*BRIEF 1:*
Using the passage on clinical decision support tools, answer each question.
(a) Which journal published the study by Bright et al.?
(b) What did that meta-analysis find ample evidence of?
(c) According to the KLAS Research survey, what caused "alert fatigue"?
*BRIEF 2:*
Edit the passage on clinical decision support tools from "Similarly, KLAS Research" up to and including "targeting of alerts.", replacing "frustration" with "dissatisfaction".

*PASSAGE:*
It would seem that the situation is tailor-made for clinical decision support tools, which seek to provide clinicians with information on treatment options, potential outcomes, and possible contra-indications at point-of-care. Unfortunately, we may not quite be ready for them.
Last summer The Annals of Internal Medicine published a study on clinical decision support systems by Bright, et. al. They did a meta-analysis of studies on CDSSs, and found ample evidence of their efficacy in improving process measures, but sparse results on their impact on clinical or economic outcomes. Whether this is due to the limitations of the underlying studies, the CDSSs themselves, or how they were used by clinicians is unclear.
Similarly, KLAS Research recently released results of their survey of health care providers on their satisfaction with clinical decision support tools. The results cited a general level of frustration, especially due to lack of integration with EHRs and “alert fatigue” caused by ineffective targeting of alerts.

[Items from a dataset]
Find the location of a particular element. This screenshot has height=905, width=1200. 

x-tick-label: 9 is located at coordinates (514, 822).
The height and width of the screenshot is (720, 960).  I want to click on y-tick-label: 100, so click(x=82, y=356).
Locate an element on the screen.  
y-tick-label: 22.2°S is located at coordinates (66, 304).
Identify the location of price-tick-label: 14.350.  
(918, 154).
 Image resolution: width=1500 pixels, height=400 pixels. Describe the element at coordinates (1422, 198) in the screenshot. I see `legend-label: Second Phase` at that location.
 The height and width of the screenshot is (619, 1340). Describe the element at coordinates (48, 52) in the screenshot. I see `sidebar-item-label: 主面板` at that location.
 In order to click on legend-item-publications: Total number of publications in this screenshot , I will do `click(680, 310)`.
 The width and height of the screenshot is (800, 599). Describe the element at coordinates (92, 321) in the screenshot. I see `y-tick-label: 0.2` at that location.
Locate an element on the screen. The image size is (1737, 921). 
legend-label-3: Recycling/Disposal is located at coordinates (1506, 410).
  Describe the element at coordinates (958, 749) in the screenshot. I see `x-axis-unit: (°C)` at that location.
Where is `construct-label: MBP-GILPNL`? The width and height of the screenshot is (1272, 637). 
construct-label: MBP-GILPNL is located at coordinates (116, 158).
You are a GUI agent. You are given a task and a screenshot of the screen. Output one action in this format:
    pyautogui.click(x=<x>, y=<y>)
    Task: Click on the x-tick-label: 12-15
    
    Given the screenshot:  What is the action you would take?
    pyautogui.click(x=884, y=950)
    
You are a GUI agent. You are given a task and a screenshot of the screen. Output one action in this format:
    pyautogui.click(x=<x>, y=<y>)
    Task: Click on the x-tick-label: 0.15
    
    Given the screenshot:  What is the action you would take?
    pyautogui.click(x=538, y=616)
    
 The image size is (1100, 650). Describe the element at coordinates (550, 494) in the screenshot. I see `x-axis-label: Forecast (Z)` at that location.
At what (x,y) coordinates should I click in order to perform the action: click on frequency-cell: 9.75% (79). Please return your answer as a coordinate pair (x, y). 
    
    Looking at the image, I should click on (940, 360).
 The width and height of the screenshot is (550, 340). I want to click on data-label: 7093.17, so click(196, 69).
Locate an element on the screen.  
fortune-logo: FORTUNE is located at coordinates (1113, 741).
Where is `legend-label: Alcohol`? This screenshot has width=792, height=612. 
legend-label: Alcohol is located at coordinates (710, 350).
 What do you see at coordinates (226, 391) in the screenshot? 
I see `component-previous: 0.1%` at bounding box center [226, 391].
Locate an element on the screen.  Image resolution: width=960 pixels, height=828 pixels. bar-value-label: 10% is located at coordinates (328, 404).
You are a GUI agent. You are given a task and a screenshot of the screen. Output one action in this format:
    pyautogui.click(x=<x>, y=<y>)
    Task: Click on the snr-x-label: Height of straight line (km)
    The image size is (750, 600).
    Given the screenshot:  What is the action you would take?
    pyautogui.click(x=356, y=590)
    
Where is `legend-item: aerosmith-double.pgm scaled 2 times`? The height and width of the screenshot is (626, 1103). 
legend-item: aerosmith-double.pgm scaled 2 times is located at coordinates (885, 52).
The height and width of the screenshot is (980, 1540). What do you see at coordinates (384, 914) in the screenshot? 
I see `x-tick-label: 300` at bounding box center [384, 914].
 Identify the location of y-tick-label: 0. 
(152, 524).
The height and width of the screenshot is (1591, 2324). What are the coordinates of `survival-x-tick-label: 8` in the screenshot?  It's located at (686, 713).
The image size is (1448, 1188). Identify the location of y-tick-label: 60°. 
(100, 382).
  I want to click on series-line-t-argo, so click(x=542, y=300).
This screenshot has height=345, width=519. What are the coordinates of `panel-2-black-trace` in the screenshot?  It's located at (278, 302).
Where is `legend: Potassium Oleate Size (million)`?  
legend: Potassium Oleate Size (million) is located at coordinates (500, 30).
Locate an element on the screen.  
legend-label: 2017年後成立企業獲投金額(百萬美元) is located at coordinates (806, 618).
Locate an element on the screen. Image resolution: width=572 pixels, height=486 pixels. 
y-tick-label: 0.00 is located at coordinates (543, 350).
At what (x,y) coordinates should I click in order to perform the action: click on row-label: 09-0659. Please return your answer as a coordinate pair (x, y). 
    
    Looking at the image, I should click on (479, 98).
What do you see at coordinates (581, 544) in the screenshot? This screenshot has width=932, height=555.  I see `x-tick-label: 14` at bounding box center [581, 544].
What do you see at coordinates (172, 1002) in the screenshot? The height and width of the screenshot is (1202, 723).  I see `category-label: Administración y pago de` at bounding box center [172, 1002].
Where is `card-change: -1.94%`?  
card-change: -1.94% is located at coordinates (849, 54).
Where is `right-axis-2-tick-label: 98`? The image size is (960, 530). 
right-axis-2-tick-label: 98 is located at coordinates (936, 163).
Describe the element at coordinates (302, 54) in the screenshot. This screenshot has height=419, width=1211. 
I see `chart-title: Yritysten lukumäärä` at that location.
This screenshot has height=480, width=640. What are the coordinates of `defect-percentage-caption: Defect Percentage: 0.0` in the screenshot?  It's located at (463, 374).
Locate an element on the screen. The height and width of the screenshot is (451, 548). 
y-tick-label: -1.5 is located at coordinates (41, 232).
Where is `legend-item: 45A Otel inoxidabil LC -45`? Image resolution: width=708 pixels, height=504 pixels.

*WRITTEN REPLY 1:*
(a) The Annals of Internal Medicine
(b) The efficacy of clinical decision support systems in improving process measures
(c) Ineffective targeting of alerts

*WRITTEN REPLY 2:*
Similarly, KLAS Research recently released results of their survey of health care providers on their satisfaction with clinical decision support tools. The results cited a general level of dissatisfaction, especially due to lack of integration with EHRs and “alert fatigue” caused by ineffective targeting of alerts.